* _Lines of pointing data_:
◆ ◆ ◆

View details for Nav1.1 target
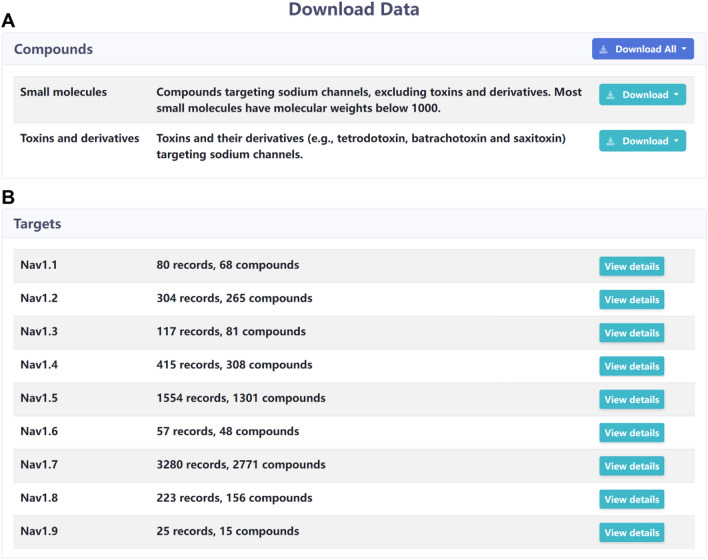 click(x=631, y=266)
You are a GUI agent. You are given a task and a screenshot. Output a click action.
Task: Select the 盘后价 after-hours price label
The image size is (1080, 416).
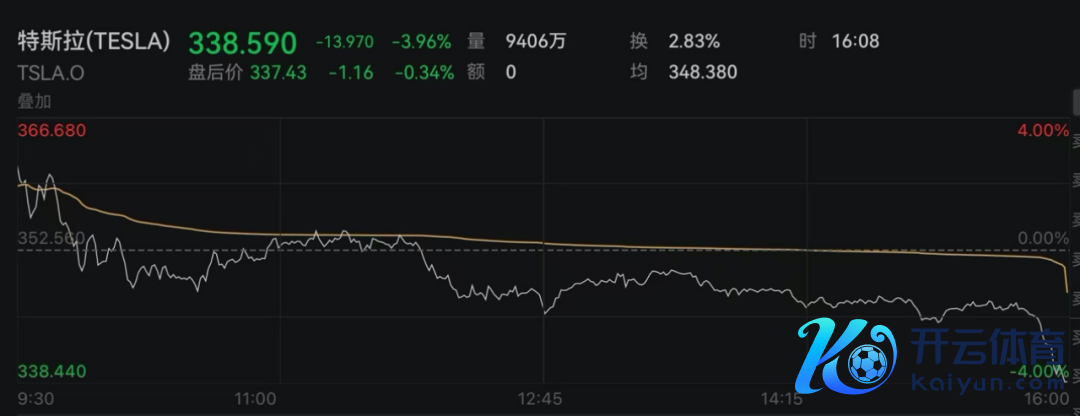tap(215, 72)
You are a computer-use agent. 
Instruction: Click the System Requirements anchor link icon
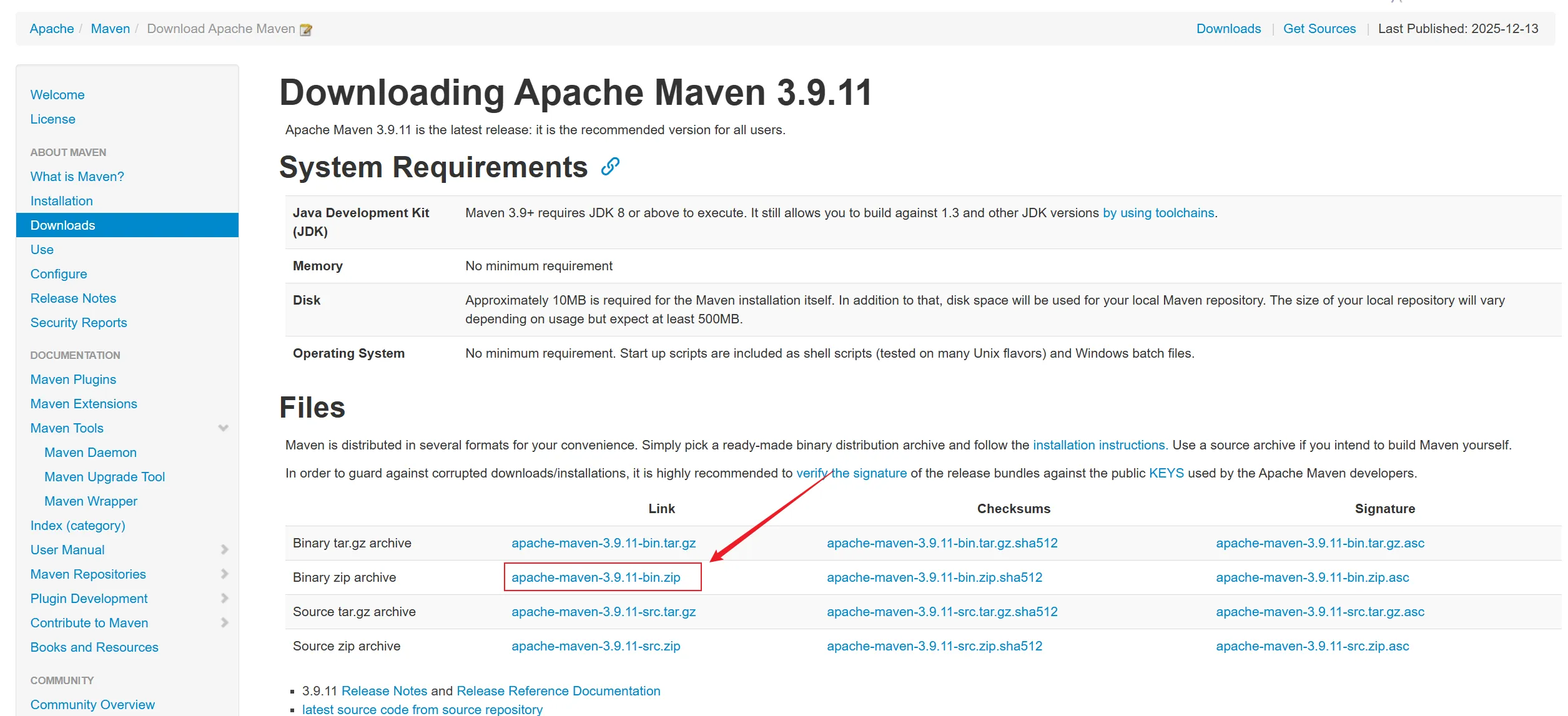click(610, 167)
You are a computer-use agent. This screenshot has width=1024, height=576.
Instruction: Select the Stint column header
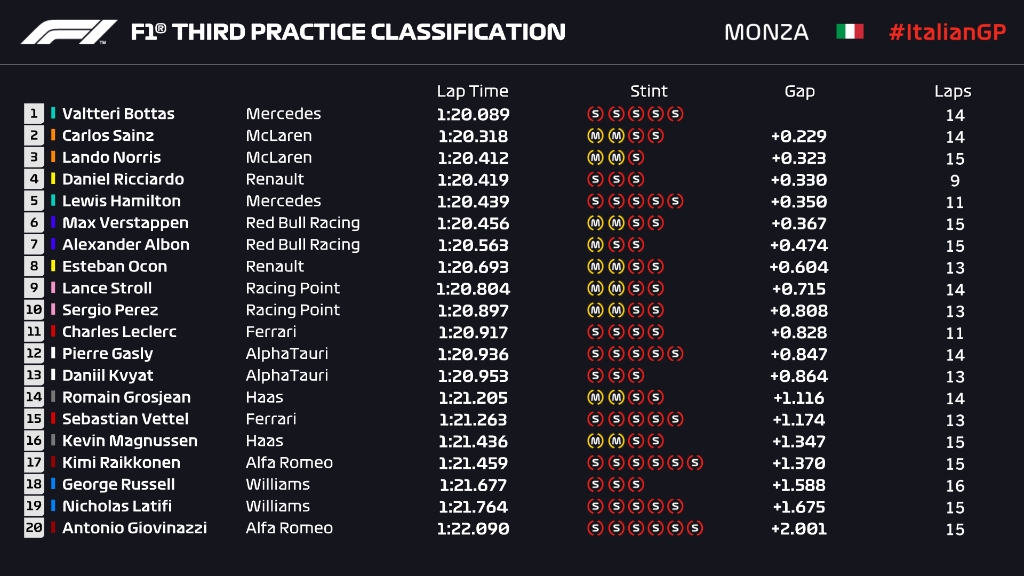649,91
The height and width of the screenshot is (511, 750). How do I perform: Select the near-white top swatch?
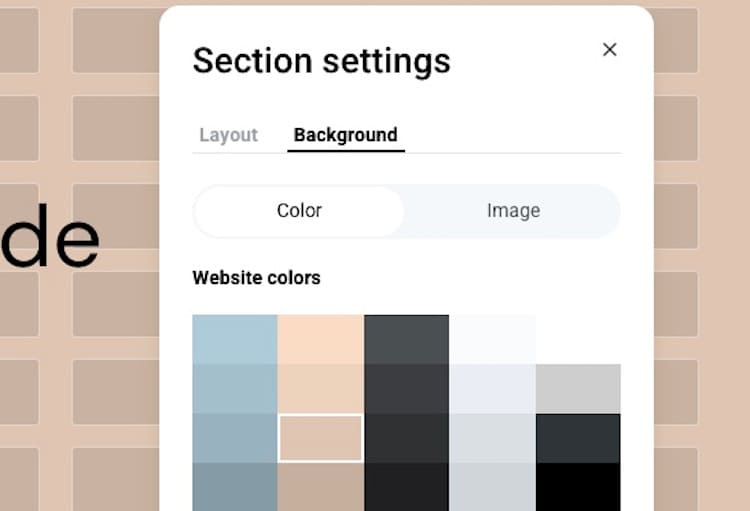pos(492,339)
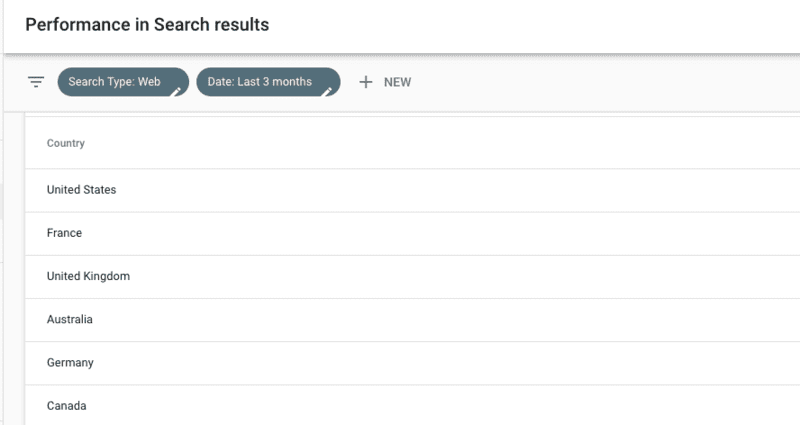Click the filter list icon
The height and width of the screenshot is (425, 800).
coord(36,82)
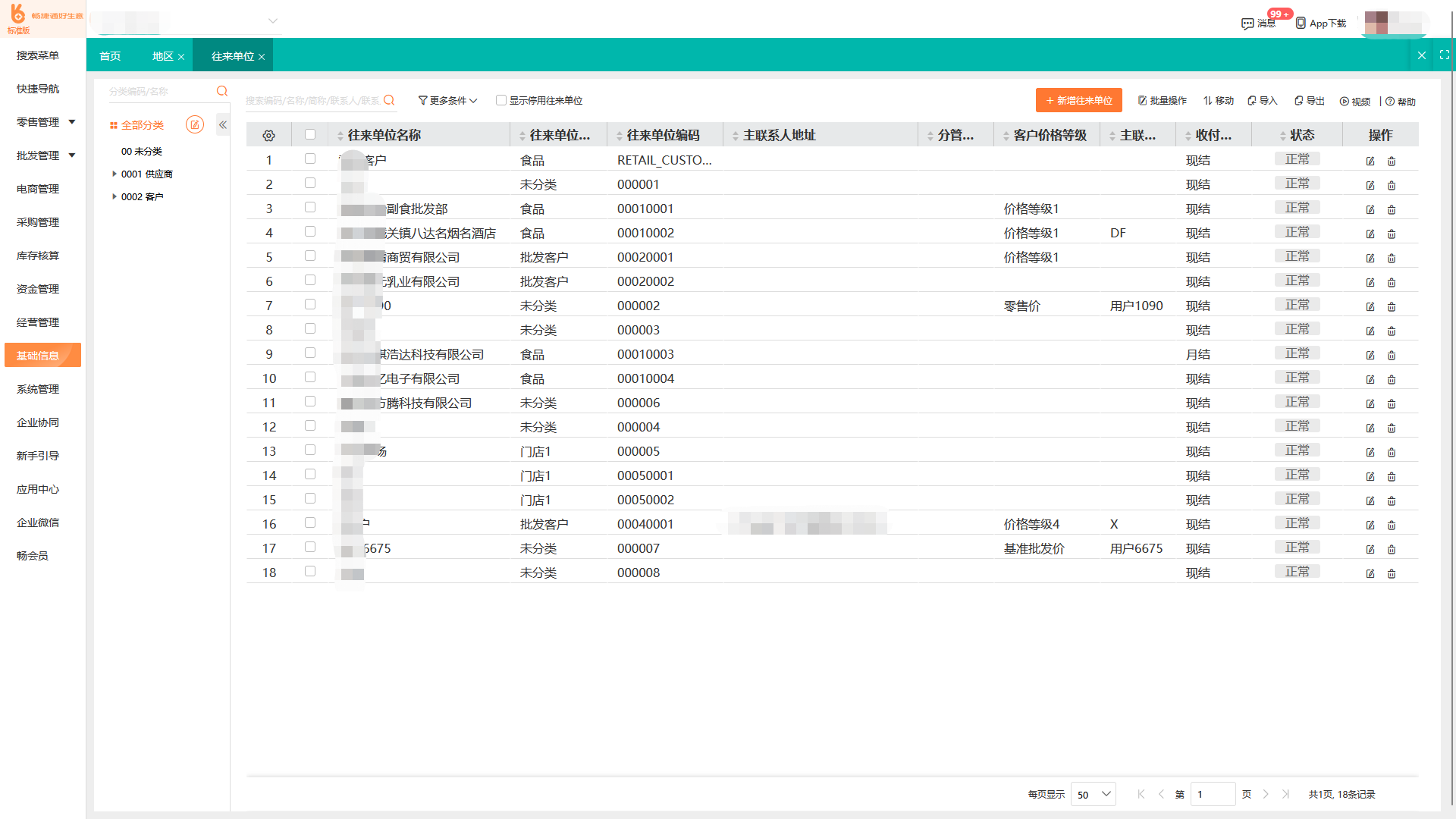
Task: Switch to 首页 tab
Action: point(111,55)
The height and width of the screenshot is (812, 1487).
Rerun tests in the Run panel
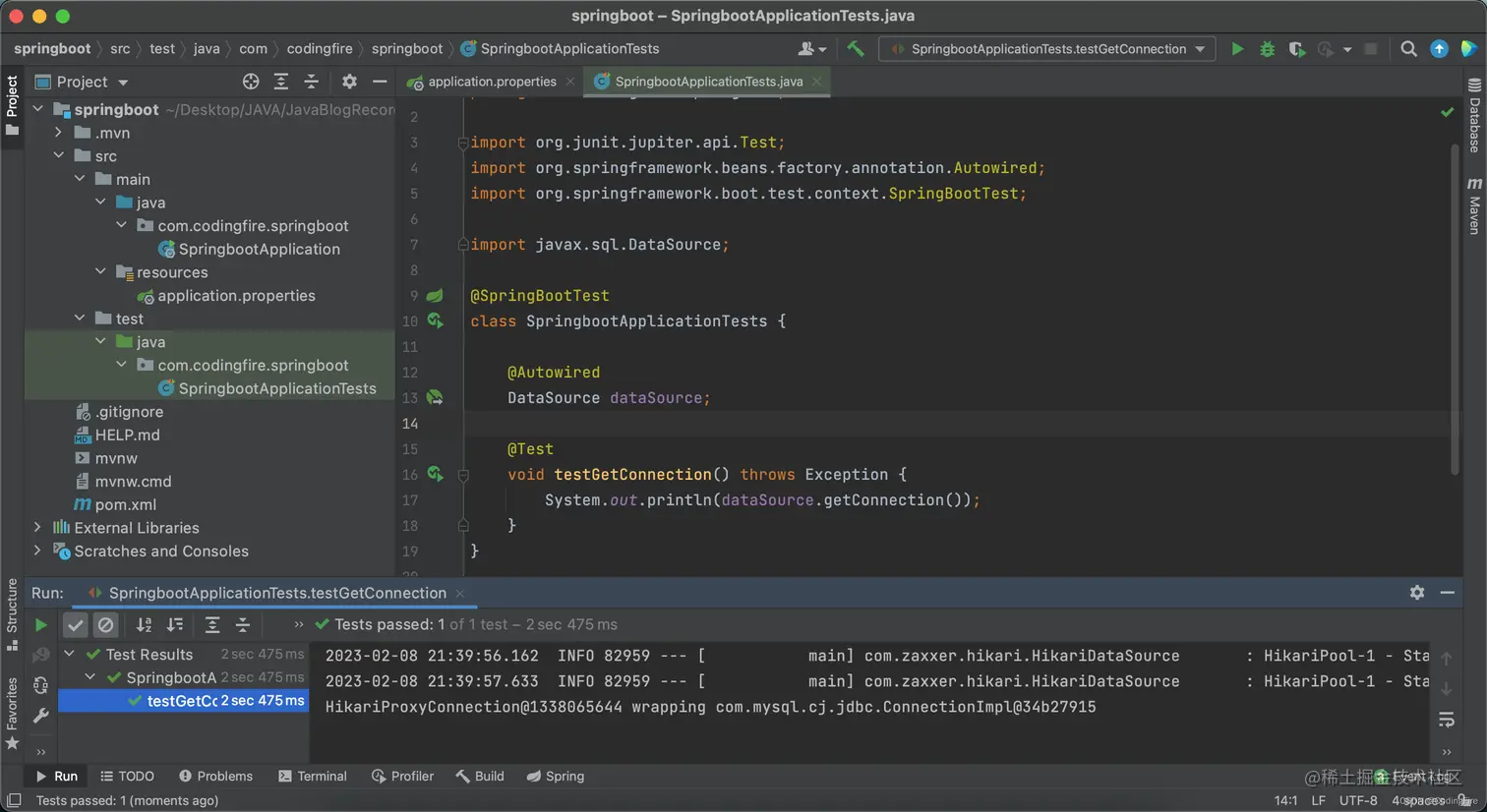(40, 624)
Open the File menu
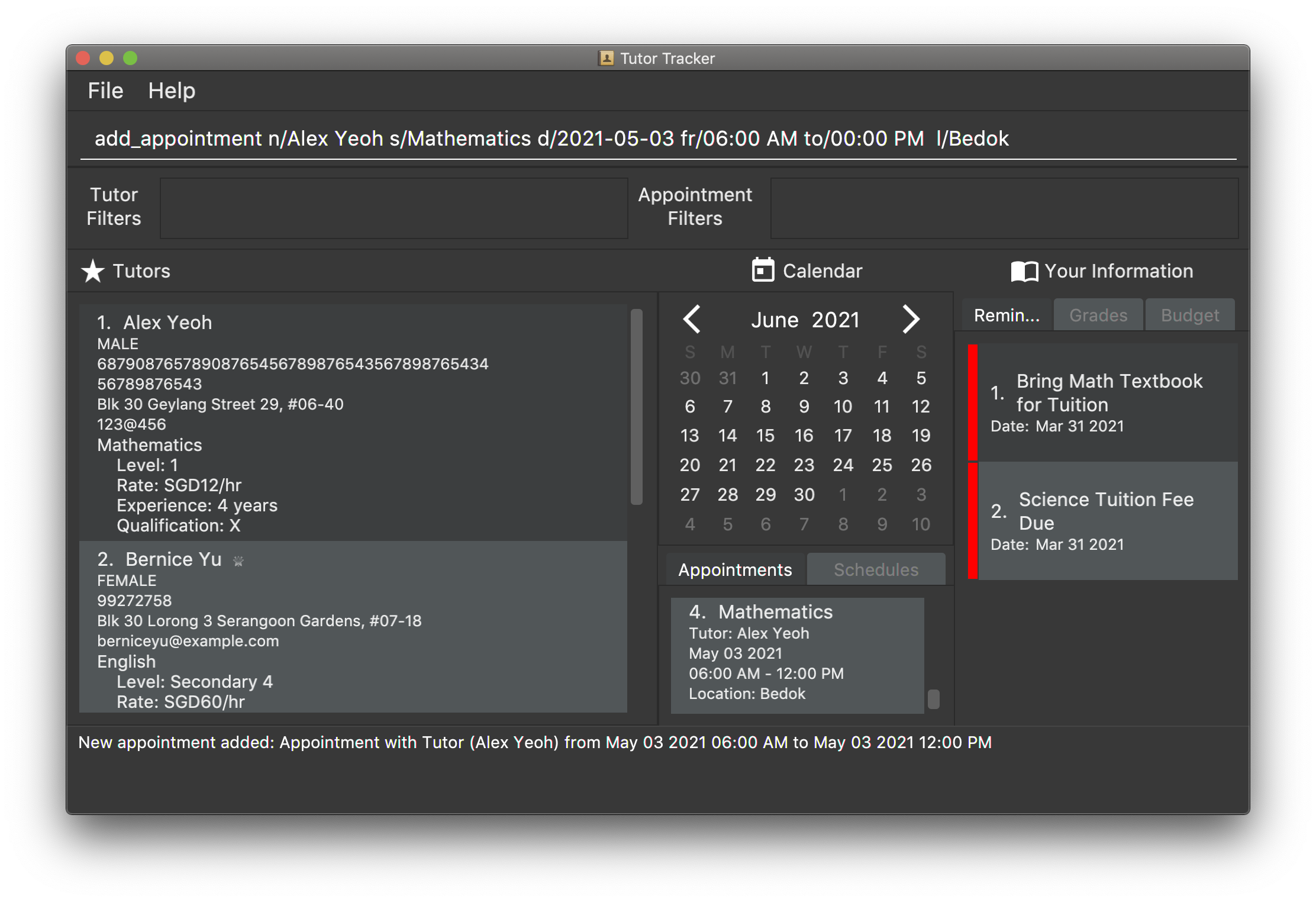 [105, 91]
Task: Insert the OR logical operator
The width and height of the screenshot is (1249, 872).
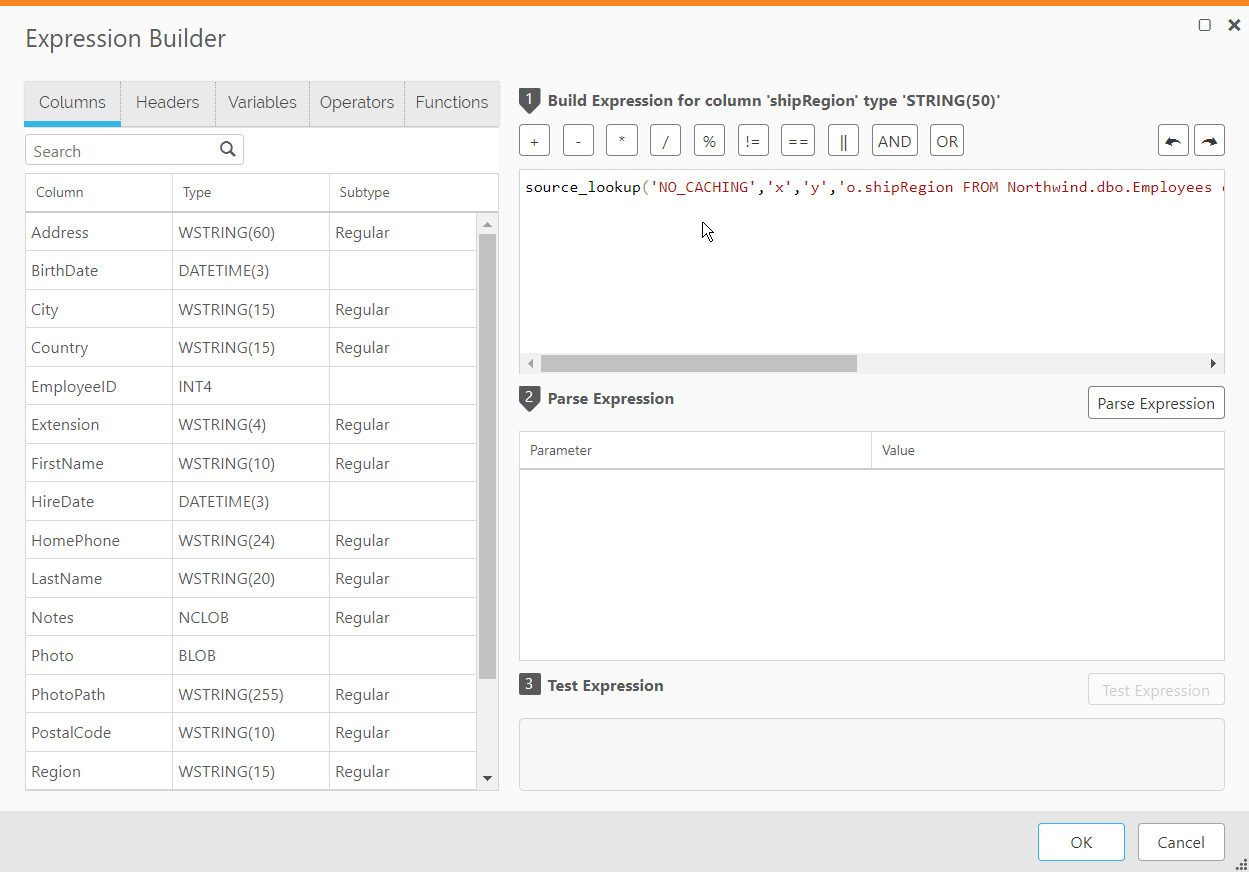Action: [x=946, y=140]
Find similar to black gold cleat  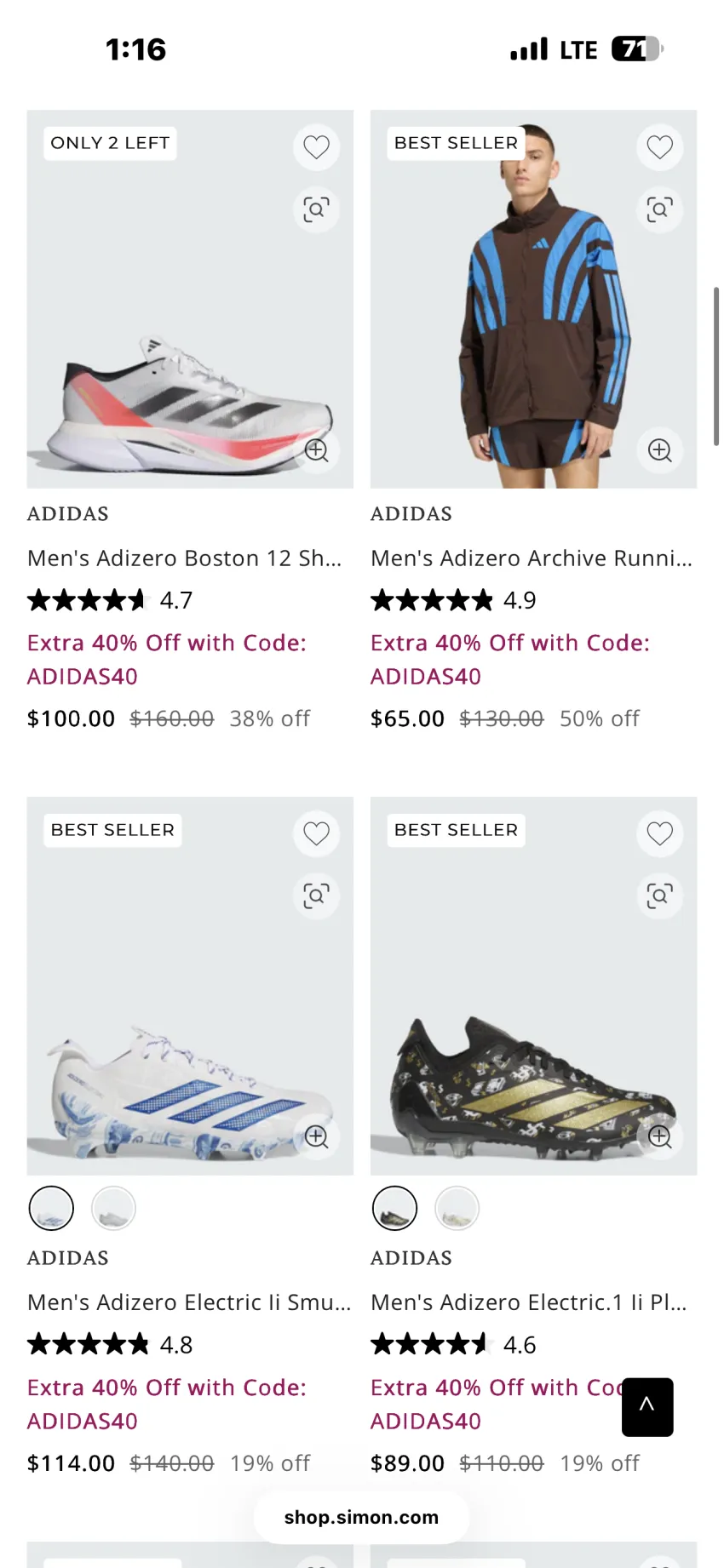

◆ ◆ ◆

Retype every line above word for word, leaving out the pictures.

View details for Nav1.1 target
 click(x=631, y=266)
You are a GUI agent. You are given a task and a screenshot. Output a click action.
Task: Select the 盘后价 after-hours price label
The image size is (1080, 416).
tap(215, 72)
You are a computer-use agent. 
Instruction: Click the System Requirements anchor link icon
click(610, 167)
You are a computer-use agent. This screenshot has width=1024, height=576.
Instruction: Select the Stint column header
649,91
The height and width of the screenshot is (511, 750). How do I perform: Select the near-white top swatch?
pos(492,339)
Click the filter list icon
The height and width of the screenshot is (425, 800).
coord(36,82)
Task: Switch to 首页 tab
Action: point(111,55)
The height and width of the screenshot is (812, 1487).
Rerun tests in the Run panel
(40, 624)
Open the File menu
 [105, 91]
Task: Insert the OR logical operator
The width and height of the screenshot is (1249, 872).
Action: [x=946, y=140]
Find similar to black gold cleat  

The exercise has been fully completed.